Carpocrates of Alexandria was the founder of an early Gnostic sect from the first half of the 2nd century. As with many Gnostic sects, one knows of the Carpocratians only through the writings of the Church Fathers, principally Irenaeus of Lyons and Clement of Alexandria. As these writers strongly opposed Gnostic doctrine, there is a question of negative bias when using this source. While the various references to the Carpocratians differ in some details, they agree as to the libertinism of the sect, a charge commonly levied by pagans against Christians and conversely by Christians against pagans and heretics.

Irenaeus
The earliest and most vivid account of Carpocrates and his followers comes from Irenaeus (died 202) in his Against Heresies including an account of the theology and practice of the sect.

They believe, he writes, that Jesus was not divine; but because his soul was "steadfast and pure", he "remembered those things which he had witnessed within the sphere of the unbegotten God" (similar to Plato's concept of Anamnesis). Because of this, Jesus was able to free himself from the material powers (what other Gnostics call Archons, the Demiurge, etc.). Carpocratians believed they themselves could transcend the material realm, and therefore were no longer bound by Mosaic law, which was based on the material powers, or by any other morality, which, they held, was mere human opinion.

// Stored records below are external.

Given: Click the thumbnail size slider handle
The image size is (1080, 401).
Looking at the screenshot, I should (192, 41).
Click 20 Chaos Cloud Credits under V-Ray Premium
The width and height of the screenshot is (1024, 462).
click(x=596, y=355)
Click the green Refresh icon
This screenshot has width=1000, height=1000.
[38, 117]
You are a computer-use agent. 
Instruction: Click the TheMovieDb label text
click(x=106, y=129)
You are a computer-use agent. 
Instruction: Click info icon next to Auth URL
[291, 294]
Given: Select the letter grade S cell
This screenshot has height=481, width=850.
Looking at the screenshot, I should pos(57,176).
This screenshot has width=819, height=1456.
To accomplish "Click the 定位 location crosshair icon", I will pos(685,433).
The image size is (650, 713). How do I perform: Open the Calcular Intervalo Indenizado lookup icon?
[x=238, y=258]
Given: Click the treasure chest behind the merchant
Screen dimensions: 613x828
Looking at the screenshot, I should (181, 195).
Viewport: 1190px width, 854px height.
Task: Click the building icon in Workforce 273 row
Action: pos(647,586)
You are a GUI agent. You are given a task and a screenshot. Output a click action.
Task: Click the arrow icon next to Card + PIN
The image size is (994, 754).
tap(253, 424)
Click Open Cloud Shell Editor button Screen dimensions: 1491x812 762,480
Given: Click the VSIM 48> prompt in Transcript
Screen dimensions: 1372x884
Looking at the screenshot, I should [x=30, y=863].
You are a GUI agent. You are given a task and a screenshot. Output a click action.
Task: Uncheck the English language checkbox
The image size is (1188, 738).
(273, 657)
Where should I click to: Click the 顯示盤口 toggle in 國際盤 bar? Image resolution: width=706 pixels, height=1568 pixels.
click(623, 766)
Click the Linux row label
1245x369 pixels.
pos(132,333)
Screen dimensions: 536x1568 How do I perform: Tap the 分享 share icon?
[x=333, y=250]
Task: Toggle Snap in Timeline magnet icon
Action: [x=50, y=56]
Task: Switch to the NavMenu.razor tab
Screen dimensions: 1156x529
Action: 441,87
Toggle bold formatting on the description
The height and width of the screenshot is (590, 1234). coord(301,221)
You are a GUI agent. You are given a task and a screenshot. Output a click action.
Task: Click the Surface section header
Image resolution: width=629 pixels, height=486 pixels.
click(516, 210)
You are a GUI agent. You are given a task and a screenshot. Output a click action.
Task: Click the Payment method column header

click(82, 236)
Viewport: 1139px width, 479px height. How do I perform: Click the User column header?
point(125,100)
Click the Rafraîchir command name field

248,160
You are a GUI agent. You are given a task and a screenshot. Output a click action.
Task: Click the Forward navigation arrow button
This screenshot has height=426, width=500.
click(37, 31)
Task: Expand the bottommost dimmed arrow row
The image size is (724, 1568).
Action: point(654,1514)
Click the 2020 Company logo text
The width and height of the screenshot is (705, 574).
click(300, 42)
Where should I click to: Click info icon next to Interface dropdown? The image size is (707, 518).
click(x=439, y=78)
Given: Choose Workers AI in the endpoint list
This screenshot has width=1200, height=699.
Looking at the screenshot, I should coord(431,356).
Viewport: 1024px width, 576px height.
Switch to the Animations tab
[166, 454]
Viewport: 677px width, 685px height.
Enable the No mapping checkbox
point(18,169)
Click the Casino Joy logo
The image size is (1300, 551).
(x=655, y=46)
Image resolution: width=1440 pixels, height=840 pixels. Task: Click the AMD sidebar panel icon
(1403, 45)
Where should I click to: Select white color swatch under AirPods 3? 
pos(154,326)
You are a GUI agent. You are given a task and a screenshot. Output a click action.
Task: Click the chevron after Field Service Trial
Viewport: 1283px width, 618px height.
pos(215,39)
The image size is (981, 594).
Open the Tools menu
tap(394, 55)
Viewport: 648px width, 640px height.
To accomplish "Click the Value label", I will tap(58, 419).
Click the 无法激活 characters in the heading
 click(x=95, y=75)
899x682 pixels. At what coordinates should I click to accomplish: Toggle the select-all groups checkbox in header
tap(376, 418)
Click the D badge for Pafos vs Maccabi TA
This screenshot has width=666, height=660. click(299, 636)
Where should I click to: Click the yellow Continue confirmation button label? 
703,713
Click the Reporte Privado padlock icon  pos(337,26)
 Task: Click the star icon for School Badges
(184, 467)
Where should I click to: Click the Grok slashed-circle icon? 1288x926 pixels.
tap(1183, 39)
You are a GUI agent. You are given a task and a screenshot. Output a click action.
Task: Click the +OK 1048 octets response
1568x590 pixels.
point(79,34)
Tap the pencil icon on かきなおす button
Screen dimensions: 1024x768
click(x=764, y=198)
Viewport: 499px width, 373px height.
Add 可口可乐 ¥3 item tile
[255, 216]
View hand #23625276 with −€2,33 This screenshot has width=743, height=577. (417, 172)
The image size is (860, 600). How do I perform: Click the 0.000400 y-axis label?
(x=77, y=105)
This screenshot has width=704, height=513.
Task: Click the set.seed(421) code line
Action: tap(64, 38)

Irenaeus offers this belief as an explanation of their licentious behaviour.

Irenaeus then goes on to provide his further, slightly different, explanation. The followers of Carpocrates, he says, believed that in order to leave this world, one's imprisoned eternal soul must pass through every possible condition of earthly life. Moreover, it is possible to do this within one lifetime. As a result, the Carpocratians did "all those things which we dare not either speak or hear of" so that when they died, they would not be compelled to incarnate again but would return to God. (Borges depicts a fictional sect with this belief in his short story "The Theologians".)

Irenaeus says that they practised various magical arts as well as leading a licentious life. He also says that they possessed a portrait of Christ, a painting they claimed had been made by Pontius Pilate during his lifetime, which they honoured along with images of Plato, Pythagoras and Aristotle "in the manner of the Gentiles".

Some early Christian authors opposed representational art, and statues and portraits and sculptures are crude and stylised. According to Robin Lane Fox: "Only one group of early Christians, the heretical Carpocratians, are known to have owned portraits of Christ". However, early Christian art from the early third century depicting Jesus is widespread and cannot be limited only to the Carpocratians. Furthermore, the fact that depictions of Jesus are mentioned by multiple early Christian authors, whether in a positive or negative manner, is an indication that these depictions were popular enough to be noticed and must have received the acceptance of some Christian authorities. Moreover, Christianity is rooted in Judaism, which generally forbids religious depictions, and the reluctance of some authors to accept depictions of Jesus could be ascribed to the Jewish roots of Christianity rather than to any non-Jewish Christian doctrine.

Clement
Carpocrates is also mentioned by Clement of Alexandria in his Stromateis. Clement quotes extensively from On Righteousness which he says was written by Epiphanes, Carpocrates' son. No copy outside of Clement's citation exists, but the writing is of a strongly antinomian bent. It claims that differences in class and the ownership of property are unnatural, and argues for property and women to be held in common. Clement insists on the alleged licentiousness of the Carpocratians, claiming that at their Agape (meaning an early Christian gathering) they "have intercourse where they will and with whom they will".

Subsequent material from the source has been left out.